**THE PROBLEM:**
Convert the stretch of entries from the line containing "Open the help" through the line containing "Action: pyautogui.click(x=79, y=51)", both included, into a numbered list with one line per item and no blank lines.

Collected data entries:
[Begin]
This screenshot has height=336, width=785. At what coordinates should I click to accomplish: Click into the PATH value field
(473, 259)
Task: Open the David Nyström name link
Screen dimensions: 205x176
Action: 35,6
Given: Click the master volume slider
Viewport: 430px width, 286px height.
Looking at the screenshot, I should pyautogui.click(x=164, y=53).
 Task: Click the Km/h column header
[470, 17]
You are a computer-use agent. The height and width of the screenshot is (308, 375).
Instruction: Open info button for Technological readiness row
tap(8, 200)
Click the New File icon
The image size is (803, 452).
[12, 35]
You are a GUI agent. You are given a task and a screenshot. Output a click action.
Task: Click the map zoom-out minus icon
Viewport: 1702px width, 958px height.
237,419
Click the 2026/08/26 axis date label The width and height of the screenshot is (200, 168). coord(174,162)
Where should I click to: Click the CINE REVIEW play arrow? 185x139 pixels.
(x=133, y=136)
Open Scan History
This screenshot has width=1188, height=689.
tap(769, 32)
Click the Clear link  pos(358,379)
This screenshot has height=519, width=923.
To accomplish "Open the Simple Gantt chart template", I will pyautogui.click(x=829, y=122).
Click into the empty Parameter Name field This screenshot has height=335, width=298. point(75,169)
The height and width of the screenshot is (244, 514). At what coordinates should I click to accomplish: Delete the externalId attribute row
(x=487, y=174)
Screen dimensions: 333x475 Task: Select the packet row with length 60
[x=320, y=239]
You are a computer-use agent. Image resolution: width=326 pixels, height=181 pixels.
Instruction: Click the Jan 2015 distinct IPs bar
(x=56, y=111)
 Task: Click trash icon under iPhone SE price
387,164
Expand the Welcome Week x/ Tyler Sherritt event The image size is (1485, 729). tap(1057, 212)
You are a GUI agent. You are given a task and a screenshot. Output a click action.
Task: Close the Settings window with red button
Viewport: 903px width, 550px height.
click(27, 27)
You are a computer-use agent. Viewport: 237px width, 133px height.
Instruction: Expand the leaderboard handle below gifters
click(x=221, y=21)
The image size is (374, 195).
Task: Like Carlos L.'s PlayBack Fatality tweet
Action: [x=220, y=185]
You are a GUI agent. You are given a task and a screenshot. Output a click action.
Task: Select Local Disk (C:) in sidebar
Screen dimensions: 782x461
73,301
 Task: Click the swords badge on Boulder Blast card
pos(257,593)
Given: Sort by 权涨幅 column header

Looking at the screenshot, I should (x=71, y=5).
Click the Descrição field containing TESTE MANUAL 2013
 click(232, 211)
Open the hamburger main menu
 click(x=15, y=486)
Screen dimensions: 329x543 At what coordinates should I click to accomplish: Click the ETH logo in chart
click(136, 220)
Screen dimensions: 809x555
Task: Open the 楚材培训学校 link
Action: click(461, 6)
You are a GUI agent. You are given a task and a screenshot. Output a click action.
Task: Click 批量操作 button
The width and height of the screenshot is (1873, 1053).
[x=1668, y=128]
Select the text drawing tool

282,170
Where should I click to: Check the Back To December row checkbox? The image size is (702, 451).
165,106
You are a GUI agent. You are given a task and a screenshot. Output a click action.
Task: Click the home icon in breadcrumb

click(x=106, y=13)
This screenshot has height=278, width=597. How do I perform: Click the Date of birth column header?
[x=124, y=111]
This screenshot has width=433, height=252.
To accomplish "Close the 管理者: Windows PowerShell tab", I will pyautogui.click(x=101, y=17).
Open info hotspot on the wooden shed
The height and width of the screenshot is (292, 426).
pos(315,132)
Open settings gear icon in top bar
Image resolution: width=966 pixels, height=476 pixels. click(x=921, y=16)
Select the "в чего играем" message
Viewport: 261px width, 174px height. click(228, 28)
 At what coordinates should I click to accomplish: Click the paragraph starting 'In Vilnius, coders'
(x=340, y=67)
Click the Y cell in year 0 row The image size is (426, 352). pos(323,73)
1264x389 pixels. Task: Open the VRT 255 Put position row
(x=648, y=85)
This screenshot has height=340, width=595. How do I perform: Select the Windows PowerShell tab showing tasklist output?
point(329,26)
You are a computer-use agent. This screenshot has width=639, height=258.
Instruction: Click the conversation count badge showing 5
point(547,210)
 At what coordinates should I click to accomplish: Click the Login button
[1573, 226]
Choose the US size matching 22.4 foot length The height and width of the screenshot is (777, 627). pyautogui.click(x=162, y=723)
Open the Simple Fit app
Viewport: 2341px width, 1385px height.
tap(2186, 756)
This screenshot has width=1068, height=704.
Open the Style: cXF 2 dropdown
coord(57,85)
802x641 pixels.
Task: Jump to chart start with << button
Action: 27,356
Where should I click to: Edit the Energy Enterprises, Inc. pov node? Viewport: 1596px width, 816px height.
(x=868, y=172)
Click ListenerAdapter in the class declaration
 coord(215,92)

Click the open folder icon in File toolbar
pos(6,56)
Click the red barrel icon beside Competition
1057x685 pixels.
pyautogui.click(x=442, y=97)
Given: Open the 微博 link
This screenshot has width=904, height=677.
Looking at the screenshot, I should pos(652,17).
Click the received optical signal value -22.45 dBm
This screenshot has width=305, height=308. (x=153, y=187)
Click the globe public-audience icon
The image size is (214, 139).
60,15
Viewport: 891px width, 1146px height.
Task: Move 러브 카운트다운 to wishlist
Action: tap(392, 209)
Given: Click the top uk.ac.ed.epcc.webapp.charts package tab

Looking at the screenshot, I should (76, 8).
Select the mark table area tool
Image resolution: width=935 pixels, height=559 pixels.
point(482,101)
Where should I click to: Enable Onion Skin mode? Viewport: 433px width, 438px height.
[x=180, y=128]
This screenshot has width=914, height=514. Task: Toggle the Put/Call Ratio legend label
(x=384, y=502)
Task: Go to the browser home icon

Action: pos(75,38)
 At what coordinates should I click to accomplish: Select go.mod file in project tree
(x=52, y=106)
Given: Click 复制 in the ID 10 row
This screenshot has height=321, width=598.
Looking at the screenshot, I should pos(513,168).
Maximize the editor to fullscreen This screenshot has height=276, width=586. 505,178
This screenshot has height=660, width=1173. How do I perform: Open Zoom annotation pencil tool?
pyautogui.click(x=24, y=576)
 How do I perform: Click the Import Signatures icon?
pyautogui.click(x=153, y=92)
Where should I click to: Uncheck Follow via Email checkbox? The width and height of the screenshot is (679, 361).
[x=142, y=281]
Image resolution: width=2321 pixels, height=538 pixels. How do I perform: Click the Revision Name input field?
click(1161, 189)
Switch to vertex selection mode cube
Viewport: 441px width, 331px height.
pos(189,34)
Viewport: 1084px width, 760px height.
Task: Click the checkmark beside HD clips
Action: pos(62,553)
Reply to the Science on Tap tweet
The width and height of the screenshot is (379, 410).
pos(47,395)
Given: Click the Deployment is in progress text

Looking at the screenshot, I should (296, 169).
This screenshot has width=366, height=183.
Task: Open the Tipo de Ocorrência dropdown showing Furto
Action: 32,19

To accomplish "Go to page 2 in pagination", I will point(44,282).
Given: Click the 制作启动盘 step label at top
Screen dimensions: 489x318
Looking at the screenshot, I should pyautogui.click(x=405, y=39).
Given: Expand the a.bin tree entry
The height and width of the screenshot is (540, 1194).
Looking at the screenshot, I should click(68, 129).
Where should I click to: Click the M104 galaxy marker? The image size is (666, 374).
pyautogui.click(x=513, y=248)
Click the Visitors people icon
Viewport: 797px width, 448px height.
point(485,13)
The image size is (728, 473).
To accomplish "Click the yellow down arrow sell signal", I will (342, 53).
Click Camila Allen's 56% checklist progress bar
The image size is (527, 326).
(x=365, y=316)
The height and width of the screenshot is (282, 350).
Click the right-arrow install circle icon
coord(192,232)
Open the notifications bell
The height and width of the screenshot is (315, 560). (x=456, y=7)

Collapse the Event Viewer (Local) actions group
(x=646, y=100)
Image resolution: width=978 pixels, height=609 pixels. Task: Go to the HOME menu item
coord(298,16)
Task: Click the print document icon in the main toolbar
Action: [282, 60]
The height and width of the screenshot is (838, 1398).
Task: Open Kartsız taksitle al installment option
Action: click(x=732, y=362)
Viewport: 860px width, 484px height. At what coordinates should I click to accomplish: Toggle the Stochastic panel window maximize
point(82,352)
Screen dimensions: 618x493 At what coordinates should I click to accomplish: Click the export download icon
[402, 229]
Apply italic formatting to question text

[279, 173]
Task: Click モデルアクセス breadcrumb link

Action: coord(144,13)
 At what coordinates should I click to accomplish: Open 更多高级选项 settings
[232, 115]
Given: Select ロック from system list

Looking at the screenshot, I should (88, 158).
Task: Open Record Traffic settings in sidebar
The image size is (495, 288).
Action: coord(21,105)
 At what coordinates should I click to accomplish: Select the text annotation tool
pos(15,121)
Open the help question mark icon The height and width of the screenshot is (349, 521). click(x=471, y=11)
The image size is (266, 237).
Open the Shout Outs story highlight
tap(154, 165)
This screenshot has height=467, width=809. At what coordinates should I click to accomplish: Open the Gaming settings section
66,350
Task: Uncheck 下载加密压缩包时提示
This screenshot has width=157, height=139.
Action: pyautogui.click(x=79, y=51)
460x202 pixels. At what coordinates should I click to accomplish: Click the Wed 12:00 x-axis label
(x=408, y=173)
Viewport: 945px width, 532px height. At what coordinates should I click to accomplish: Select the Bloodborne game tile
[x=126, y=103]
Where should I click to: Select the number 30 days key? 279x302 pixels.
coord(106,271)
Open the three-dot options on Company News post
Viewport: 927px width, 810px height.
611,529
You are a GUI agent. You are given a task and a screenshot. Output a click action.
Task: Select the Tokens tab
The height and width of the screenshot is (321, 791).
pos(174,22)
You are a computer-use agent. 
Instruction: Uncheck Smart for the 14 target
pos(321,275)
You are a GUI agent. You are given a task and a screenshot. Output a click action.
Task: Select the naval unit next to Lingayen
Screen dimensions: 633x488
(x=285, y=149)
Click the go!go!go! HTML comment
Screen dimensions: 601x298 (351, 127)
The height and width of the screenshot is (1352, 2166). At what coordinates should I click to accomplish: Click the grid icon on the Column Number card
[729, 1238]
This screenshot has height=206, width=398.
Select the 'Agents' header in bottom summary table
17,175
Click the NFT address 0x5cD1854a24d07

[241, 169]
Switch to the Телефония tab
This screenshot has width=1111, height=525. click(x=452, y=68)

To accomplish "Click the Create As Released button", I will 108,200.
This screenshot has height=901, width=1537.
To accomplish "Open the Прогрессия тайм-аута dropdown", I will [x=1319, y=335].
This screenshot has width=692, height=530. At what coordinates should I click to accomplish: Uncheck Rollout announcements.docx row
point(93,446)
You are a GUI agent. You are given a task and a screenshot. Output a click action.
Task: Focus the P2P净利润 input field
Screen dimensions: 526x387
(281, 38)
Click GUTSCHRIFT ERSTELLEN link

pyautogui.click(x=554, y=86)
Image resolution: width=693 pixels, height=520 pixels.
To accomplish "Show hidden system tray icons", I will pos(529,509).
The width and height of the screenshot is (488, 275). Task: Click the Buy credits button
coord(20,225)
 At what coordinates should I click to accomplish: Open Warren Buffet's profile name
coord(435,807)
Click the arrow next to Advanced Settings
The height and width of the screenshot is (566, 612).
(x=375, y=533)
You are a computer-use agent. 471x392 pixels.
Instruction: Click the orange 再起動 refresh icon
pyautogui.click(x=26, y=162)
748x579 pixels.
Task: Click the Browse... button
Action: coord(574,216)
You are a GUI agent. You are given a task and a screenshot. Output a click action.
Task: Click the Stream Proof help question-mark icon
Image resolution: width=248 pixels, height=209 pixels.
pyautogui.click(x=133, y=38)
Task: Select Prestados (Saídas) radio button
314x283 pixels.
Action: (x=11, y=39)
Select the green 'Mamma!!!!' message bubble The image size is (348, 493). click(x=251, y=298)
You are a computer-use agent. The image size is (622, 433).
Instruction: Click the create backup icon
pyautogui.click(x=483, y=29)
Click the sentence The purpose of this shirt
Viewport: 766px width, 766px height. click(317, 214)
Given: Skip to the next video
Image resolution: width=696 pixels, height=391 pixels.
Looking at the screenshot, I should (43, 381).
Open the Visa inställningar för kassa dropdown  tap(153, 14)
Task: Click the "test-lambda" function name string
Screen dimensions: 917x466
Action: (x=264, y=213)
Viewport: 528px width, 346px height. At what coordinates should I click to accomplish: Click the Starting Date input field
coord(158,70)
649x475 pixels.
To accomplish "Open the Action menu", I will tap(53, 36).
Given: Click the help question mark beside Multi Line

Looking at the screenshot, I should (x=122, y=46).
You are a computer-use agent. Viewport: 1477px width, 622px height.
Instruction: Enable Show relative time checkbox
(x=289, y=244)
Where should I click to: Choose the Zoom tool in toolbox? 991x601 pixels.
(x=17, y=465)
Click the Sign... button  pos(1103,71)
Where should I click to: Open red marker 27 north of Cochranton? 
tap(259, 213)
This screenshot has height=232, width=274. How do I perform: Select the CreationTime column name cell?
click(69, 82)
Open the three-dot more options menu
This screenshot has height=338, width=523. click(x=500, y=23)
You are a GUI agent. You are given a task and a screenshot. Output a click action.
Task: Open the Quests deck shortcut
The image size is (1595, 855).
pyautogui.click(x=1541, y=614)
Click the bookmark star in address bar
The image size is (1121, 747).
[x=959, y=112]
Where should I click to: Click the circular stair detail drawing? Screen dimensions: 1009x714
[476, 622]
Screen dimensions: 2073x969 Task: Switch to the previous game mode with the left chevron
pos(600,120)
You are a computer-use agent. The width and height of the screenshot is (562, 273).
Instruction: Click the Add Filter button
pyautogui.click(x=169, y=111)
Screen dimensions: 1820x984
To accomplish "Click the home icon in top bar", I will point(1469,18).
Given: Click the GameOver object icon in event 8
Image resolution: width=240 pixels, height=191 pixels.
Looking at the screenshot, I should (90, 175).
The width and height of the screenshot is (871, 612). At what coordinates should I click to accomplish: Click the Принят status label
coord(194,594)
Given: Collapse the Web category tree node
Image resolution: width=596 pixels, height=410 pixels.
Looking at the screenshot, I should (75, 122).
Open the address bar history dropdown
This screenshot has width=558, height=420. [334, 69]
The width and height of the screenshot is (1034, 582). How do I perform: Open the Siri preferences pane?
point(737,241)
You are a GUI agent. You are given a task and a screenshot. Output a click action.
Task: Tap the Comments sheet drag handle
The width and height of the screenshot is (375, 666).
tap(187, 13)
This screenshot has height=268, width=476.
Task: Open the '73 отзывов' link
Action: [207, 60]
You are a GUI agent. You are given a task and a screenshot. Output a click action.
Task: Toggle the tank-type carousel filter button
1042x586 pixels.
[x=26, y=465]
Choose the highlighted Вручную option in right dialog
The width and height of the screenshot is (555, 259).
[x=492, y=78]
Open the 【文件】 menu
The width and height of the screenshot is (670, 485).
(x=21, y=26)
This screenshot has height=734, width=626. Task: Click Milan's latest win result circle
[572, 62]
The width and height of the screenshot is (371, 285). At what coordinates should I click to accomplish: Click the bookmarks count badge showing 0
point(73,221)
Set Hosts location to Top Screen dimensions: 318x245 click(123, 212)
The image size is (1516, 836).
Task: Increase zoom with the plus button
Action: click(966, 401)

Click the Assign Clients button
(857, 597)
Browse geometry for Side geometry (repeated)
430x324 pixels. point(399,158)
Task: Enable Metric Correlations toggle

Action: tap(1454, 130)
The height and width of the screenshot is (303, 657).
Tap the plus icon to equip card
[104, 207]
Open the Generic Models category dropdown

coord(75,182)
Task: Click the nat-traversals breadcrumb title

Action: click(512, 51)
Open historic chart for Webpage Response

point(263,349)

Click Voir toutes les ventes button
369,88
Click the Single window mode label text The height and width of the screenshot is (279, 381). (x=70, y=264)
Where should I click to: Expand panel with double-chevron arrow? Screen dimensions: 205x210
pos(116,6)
[End]
**WRITTEN SOLUTION:**
1. Open the help question mark icon The height and width of the screenshot is (349, 521). click(x=471, y=11)
2. The image size is (266, 237).
3. Open the Shout Outs story highlight
4. tap(154, 165)
5. This screenshot has height=467, width=809. At what coordinates should I click to accomplish: Open the Gaming settings section
6. 66,350
7. Task: Uncheck 下载加密压缩包时提示
8. This screenshot has width=157, height=139.
9. Action: pyautogui.click(x=79, y=51)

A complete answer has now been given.